<<<<
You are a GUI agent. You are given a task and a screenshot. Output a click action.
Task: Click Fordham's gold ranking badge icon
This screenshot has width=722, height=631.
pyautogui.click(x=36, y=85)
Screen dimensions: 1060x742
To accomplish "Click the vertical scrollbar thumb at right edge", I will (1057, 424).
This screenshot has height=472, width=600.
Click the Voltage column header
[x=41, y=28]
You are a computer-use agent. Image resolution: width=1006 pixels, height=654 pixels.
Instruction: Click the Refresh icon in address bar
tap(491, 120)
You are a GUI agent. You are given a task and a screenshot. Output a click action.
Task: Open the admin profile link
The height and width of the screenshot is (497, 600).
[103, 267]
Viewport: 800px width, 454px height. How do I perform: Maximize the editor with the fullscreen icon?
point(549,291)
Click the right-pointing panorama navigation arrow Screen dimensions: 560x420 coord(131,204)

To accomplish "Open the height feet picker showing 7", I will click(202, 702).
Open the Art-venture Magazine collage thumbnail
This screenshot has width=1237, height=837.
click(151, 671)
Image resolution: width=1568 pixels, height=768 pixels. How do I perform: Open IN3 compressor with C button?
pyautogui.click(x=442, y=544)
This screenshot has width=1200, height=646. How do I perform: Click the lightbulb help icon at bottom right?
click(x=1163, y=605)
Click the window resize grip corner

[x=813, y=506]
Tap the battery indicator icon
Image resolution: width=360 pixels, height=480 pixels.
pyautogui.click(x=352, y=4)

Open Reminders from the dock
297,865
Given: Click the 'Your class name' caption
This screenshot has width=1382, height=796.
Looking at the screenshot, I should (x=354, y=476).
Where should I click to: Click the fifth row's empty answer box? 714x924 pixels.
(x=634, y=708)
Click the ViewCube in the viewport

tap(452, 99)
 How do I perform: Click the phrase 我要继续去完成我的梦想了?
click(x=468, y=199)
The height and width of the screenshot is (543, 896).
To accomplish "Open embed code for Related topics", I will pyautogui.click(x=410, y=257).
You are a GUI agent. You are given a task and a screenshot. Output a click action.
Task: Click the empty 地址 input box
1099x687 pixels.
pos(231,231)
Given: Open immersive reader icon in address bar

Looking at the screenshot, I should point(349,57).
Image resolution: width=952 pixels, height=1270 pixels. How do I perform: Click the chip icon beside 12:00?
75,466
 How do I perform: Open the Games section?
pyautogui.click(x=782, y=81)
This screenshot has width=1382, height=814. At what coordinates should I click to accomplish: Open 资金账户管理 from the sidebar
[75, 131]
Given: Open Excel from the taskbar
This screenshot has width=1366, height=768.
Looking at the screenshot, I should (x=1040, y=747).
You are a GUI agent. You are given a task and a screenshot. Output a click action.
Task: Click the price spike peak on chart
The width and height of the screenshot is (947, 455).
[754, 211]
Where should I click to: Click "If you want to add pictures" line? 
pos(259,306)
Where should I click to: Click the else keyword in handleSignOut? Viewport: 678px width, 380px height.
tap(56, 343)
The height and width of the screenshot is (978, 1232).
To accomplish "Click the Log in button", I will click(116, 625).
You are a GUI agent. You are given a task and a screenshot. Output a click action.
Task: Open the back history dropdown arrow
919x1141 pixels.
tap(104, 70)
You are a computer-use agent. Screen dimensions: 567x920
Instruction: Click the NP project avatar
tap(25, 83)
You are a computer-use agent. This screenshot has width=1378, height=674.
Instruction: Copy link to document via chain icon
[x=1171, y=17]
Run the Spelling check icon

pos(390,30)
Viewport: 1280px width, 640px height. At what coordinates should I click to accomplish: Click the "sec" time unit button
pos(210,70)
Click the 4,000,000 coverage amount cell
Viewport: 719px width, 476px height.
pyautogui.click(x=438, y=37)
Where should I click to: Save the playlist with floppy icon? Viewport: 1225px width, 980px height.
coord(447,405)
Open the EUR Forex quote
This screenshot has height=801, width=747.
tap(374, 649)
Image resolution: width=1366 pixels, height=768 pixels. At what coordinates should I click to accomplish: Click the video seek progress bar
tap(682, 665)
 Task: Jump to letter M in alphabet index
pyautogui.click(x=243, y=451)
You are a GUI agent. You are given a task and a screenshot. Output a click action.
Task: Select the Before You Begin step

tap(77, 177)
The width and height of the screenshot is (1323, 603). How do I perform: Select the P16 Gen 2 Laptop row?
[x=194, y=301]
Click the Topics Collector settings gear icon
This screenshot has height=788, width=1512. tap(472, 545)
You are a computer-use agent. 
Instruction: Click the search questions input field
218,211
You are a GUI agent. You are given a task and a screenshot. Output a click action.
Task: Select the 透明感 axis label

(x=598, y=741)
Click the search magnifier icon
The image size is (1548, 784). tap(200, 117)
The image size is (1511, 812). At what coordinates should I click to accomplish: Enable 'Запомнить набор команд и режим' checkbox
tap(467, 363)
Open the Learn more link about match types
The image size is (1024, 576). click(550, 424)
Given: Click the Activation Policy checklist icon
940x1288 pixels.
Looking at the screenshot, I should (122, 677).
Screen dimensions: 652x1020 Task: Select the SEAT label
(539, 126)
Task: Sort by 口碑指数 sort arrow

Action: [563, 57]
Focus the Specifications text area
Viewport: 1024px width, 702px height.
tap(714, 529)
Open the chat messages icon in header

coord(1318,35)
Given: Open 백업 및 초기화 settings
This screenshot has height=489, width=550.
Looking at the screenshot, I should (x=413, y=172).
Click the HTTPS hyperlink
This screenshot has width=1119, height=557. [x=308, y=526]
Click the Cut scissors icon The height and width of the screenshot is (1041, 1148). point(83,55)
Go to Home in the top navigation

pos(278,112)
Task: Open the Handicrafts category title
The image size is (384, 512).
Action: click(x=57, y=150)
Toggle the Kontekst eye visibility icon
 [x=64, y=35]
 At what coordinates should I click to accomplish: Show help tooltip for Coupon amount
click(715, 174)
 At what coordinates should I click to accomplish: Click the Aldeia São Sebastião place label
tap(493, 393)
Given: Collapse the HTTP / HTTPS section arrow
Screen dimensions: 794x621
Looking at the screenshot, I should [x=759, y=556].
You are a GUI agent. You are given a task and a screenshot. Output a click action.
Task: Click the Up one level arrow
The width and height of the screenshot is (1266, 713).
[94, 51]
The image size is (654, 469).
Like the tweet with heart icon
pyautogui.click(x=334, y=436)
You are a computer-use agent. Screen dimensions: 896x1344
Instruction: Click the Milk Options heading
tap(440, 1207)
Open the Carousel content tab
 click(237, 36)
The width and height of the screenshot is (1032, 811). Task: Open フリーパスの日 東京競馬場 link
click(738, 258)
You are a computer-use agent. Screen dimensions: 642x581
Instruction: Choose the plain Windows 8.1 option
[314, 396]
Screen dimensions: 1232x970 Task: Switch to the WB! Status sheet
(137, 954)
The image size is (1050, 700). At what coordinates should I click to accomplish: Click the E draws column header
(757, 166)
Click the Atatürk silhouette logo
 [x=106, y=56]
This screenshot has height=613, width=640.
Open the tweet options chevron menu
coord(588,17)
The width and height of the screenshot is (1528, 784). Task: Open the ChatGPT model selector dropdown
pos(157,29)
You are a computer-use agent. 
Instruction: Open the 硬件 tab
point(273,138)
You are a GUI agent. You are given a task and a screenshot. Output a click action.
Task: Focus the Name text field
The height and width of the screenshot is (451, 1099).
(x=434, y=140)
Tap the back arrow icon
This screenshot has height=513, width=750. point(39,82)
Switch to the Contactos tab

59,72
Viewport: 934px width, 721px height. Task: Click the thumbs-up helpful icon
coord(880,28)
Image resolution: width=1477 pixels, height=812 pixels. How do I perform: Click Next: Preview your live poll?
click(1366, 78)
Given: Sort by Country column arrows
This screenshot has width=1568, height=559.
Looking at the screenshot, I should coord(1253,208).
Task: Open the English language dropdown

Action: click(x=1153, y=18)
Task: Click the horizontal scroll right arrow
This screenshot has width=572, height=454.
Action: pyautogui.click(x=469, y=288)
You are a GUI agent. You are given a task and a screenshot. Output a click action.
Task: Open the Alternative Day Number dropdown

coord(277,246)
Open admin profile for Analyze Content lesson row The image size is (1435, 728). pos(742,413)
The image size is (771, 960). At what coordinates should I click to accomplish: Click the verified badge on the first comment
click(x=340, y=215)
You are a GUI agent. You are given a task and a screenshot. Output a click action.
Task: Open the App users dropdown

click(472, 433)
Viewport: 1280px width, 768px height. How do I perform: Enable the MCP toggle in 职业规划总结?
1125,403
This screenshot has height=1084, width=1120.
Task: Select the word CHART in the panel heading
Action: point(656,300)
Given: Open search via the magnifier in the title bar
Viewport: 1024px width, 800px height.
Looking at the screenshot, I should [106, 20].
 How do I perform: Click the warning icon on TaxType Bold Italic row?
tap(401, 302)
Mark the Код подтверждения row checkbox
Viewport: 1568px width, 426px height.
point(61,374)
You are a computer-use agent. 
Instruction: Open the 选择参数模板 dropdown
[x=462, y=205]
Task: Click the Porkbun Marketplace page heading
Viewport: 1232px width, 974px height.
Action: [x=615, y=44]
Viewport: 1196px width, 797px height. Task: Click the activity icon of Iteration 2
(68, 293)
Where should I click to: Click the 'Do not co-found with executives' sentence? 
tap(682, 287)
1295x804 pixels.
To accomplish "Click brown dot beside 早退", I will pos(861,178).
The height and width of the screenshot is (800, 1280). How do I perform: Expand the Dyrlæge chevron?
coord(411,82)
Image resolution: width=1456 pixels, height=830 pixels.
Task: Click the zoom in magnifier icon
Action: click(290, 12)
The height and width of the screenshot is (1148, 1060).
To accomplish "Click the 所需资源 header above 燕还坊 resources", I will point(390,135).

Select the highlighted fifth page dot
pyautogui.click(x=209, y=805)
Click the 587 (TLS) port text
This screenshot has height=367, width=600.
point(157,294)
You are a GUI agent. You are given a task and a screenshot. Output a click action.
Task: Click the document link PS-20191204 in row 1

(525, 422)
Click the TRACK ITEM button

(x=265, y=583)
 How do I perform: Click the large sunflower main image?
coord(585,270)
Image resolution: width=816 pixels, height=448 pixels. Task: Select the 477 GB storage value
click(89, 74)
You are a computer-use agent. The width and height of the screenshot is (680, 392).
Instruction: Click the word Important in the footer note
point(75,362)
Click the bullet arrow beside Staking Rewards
>>>>
Write out exactly the lines above from the line with "Task: Jump to letter M in alphabet index" through the line with "Focus the Specifications text area", both of them included, and leave out all other lines.

**WRITTEN ANSWER:**
 Task: Jump to letter M in alphabet index
pyautogui.click(x=243, y=451)
You are a GUI agent. You are given a task and a screenshot. Output a click action.
Task: Select the Before You Begin step

tap(77, 177)
The width and height of the screenshot is (1323, 603). How do I perform: Select the P16 Gen 2 Laptop row?
[x=194, y=301]
Click the Topics Collector settings gear icon
This screenshot has height=788, width=1512. tap(472, 545)
You are a computer-use agent. 
Instruction: Click the search questions input field
218,211
You are a GUI agent. You are given a task and a screenshot. Output a click action.
Task: Select the 透明感 axis label

(x=598, y=741)
Click the search magnifier icon
The image size is (1548, 784). tap(200, 117)
The image size is (1511, 812). At what coordinates should I click to accomplish: Enable 'Запомнить набор команд и режим' checkbox
tap(467, 363)
Open the Learn more link about match types
The image size is (1024, 576). click(550, 424)
Given: Click the Activation Policy checklist icon
940x1288 pixels.
Looking at the screenshot, I should (122, 677).
Screen dimensions: 652x1020 Task: Select the SEAT label
(539, 126)
Task: Sort by 口碑指数 sort arrow

Action: [563, 57]
Focus the Specifications text area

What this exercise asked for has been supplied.